Co-creating a culture of peace
Thursday, September 2nd, 2004
Read the words of Nelson Mandela, then consider the petty cruelty undergirding George Bush’s war.
“It was during those long and lonely years that my hunger for the freedom of my own people became a hunger for the freedom of all people, white and black,” he writes of his 27 brutal years on Robben Island. “I knew as well as I knew anything that the oppressor must be liberated just as surely as the oppressed. A man who takes away another man’s freedom is a prisoner of hatred. … The oppressed and the oppressor alike are robbed of their humanity.”
Whereas the U.S. chose to wage a brutal, high-tech war of vengeance against lightly armed surrogate enemies in Iraq in response to our single day of national horror, Mandela and his compatriots emerged from the half-century-long hell of apartheid determined to forgive their enemies and heal South Africa’s wounds, not inflict new ones.
Was our grievance so much greater?
Such are the questions that began to push at me as I read Paul Loeb’s new book, “The Impossible Will Take a Little While” (Basic Books). Not only is this anthology of essays and poetry “A Citizen’s Guide to Hope in a Time of Fear,” as it is subtitled, it is also, I can attest, a decent source of sustenance and fresh air amid the rhetorical gas leak of the Republican National Convention.
Reading it during this particular week certainly put the book’s purpose to a test: to “inspire people to keep on and persist.”
“The writers assembled here,” Loeb writes in the introduction, “have helped me maintain the belief that striving for a more human world is worth the effort. Again and again, they’ve satisfied my hunger for hope.”
This is a book for the ravenous, and it delivers with a broad and international array of writers, celebrated and unknown. My suggestion, however, is not to read the book passively, expecting inspiration on a platter. Read it with anger, even desperation — read it in your own personal crucible of frustration over 9/11, the war in Iraq, the war in Afghanistan, humanity’s spreading infection of violence and hate.

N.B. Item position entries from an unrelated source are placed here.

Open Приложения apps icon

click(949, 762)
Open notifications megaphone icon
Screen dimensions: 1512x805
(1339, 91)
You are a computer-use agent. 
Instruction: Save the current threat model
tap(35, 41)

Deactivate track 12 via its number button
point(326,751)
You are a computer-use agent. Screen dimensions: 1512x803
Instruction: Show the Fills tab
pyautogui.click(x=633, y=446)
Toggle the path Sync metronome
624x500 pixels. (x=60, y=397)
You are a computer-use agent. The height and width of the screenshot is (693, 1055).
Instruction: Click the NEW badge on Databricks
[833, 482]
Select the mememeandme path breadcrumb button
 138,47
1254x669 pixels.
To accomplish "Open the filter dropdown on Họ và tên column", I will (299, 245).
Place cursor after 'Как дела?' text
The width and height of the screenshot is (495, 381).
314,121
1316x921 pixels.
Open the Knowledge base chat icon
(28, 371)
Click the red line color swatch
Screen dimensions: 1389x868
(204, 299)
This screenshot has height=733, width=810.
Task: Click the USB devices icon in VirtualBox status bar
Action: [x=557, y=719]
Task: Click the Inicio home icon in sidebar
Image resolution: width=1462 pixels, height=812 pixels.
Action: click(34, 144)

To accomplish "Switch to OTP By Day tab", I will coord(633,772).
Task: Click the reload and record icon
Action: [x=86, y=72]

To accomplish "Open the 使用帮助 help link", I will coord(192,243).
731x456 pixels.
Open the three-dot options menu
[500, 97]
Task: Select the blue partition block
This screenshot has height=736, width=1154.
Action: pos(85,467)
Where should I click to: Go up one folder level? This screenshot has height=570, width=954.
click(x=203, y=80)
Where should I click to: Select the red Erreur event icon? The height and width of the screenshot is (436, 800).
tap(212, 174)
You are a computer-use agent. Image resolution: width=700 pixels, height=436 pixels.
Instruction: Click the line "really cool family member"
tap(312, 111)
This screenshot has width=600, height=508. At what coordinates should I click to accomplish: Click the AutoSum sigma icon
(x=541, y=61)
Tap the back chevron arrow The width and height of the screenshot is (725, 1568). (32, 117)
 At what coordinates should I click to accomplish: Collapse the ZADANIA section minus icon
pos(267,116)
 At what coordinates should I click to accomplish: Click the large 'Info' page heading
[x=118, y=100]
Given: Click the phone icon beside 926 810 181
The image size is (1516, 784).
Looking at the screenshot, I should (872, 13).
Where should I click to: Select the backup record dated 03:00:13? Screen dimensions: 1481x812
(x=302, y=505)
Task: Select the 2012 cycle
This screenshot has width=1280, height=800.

It is in this crucible, I believe, that Mandela’s words, and those of the other writers, whose wisdom is born of suffering and struggle, begin to glow. Hope becomes a vision of a humane future that is already under way, its infrastructure partially in place: Love thy enemy. Do unto others as you would have them do unto you. Stand up for what’s right. Revere life.
Such principles have practical application. Renewing one’s sense of this, in the ambiguous and murky reality of everyday life, is what hope is all about.
So Mandela stuns us with his humanity, which ripened in his long, hard imprisonment, and did not turn to bitterness. He practiced running a country by winning over his Afrikaner jailers — standing up to them, yes, but also patiently talking to them, undoing their prejudices. As I read his account, I felt my own small grievances against life fall away. Idealism plus courage equals history.
Alice Walker, in her essay called “Only Justice Can Stop a Curse,” dissects the rage and humiliation of the oppressed and notes that the “curse” in an ancient invocation — “by a person who would readily, almost happily, commit suicide, if it meant her enemies would also die” — is coming to pass. It’s called terrorism.
She talks about her own temptation to succumb to the curse-prayer: as a black woman, a veteran of the harrowing voter-registration drives in the Deep South in the mid-’60s, when intimidation was the norm and murder had official sanction. “We knew no one in white America paid the slightest attention to the deaths of such as us.”
But like Mandela, like every essayist in Loeb’s book, she transcends this temptation: “I have learned to accept the fact that we risk disappointment, disillusionment, even despair, every time we act. Every time we decide to believe the world can be better. Every time we decide to trust others to be as noble as we think they are. And that there might be years during which our grief is equal to, or even greater than, our hope. The alternative, however, not to act, and therefore to miss experiencing other people at their best, reaching toward their fullness, has never appealed to me.
“Only justice can stop a curse.”
Hope is believing we will one day hear an American president mobilizing the country with such words.